We can’t go back and undo Russia’s catastrophic decision to invade Ukraine nor NATO’s historic blunders. But Western leaders can make wiser strategic decisions going forward, including a commitment to allow Ukraine to become a neutral, non-NATO state—something that President Volodymyr Zelenskyy himself agreed to in principle early on in the war.
And, instead of exploiting this crisis to expand even further, NATO should suspend all new or pending membership applications until the current crisis has been resolved. That is what a genuine mutual security organization would do, in sharp contrast to the opportunistic behavior of this aggressive military alliance.
But we’ll make our own prediction based on NATO’s past behavior: Instead of calling for compromises on all sides to end the bloodshed, this dangerous alliance will promise an endless supply of weapons to help Ukraine “win” an unwinnable war, and it will continue to seek out and seize every chance to engorge itself at the expense of human life and global security.

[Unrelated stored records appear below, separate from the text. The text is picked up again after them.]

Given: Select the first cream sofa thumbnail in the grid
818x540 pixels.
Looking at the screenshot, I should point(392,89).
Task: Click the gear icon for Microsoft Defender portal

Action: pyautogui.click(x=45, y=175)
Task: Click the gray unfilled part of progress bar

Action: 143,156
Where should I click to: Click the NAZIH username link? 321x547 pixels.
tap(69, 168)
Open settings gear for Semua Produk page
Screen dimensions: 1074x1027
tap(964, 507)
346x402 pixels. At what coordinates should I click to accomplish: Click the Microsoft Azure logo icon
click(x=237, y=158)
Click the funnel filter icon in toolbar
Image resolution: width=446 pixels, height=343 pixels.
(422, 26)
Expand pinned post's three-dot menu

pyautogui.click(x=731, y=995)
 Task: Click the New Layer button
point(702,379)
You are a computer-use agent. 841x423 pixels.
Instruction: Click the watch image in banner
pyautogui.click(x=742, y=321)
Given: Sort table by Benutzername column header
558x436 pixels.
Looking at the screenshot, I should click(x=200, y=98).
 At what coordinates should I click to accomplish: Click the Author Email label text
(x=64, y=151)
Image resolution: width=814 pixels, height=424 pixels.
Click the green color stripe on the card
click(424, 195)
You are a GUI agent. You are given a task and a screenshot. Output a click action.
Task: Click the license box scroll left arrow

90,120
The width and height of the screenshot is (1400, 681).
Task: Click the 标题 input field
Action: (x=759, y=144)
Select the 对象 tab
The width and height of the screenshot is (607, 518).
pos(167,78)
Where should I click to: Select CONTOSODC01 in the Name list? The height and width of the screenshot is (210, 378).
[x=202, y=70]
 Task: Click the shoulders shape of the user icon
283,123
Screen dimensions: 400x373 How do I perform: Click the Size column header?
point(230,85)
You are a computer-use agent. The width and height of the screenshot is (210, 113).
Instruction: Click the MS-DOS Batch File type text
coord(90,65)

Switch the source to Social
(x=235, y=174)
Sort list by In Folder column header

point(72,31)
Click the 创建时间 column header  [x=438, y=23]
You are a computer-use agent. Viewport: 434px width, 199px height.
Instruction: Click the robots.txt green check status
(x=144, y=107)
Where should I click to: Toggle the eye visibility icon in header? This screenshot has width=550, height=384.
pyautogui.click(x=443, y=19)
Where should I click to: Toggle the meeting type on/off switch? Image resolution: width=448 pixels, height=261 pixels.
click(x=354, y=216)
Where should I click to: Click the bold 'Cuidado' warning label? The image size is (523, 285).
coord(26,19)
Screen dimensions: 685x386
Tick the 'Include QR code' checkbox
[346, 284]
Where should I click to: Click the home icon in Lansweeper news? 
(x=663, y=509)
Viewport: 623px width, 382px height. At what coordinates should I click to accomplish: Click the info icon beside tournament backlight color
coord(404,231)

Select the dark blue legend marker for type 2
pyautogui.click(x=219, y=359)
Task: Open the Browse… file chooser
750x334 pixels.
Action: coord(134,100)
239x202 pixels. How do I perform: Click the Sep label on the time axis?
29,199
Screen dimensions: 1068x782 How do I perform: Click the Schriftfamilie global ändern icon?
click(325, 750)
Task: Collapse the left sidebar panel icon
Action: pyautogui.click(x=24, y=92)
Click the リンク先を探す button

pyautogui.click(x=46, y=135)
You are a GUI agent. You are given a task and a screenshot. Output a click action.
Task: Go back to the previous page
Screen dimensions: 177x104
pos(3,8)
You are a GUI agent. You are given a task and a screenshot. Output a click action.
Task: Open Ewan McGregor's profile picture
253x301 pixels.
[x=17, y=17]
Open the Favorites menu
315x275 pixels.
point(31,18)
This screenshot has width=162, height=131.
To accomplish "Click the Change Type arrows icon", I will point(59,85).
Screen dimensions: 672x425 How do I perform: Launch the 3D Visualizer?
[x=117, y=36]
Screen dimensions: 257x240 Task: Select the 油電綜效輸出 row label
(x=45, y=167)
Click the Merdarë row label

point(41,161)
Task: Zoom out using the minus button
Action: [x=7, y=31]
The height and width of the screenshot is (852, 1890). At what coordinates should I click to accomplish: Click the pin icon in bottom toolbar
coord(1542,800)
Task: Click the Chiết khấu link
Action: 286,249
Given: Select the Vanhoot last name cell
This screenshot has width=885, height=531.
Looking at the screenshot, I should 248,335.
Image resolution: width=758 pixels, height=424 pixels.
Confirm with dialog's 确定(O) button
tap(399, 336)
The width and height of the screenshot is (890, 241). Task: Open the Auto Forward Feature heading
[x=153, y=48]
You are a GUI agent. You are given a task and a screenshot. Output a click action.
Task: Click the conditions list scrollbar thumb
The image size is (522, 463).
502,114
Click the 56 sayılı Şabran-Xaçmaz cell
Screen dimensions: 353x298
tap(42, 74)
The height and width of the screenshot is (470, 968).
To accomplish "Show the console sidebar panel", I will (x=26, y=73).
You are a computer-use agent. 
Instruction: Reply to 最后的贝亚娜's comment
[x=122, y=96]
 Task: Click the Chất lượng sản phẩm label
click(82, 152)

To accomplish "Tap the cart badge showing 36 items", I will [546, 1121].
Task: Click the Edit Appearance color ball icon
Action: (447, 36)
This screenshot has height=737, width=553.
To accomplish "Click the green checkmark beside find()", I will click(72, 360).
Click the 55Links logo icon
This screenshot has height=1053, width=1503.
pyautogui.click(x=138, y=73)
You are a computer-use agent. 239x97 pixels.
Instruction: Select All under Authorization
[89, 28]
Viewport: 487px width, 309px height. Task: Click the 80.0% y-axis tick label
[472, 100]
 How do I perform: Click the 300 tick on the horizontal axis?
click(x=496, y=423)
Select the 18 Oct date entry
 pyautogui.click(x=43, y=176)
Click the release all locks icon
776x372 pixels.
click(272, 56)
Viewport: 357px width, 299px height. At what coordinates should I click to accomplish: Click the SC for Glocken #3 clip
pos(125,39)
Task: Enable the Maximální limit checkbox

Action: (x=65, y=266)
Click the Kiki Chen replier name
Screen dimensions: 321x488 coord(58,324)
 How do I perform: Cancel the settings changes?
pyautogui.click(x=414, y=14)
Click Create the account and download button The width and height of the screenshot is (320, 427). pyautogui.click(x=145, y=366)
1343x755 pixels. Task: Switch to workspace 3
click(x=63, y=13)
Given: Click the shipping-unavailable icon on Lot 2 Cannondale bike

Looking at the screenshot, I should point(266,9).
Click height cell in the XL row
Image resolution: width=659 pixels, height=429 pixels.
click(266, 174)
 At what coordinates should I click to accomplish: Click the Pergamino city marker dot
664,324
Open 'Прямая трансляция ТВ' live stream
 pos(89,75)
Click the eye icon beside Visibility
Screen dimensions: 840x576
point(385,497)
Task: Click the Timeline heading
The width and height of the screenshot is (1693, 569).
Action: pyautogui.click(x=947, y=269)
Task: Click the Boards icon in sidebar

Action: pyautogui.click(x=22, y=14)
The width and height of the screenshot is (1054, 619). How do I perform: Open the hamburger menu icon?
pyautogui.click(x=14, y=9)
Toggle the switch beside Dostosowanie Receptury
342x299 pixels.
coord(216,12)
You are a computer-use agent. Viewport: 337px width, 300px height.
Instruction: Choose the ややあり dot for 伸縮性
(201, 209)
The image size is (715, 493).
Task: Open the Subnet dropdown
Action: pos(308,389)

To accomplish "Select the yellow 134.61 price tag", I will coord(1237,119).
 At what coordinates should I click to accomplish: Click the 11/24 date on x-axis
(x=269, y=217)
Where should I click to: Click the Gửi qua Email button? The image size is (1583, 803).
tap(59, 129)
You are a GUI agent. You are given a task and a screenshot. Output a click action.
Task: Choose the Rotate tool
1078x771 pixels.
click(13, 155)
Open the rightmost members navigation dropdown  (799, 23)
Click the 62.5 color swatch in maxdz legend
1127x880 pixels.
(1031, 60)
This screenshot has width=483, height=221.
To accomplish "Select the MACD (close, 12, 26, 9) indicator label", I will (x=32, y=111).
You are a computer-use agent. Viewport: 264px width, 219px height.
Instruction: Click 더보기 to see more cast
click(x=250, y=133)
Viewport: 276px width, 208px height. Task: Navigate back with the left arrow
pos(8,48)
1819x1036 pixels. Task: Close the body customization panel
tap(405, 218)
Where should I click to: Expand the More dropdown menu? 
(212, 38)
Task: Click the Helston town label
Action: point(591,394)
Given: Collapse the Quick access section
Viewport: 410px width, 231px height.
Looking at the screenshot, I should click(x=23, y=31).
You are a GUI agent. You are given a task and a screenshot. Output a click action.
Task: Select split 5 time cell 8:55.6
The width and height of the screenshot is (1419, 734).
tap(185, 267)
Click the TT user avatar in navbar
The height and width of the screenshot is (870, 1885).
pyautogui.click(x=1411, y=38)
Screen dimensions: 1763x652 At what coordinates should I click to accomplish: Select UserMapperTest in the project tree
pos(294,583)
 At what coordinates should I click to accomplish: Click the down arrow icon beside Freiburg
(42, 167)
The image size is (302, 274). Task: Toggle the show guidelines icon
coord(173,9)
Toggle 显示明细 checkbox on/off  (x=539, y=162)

While the world determines how to hold Russia accountable for the horrors committed in Ukraine, the members of NATO should do some honest self-reflection and recognize that the only permanent solution to the hostility generated by this exclusive, divisive alliance is to dismantle NATO—without threatening Russia or blindly following the United States in its insatiable, anachronistic, and hegemonic ambitions.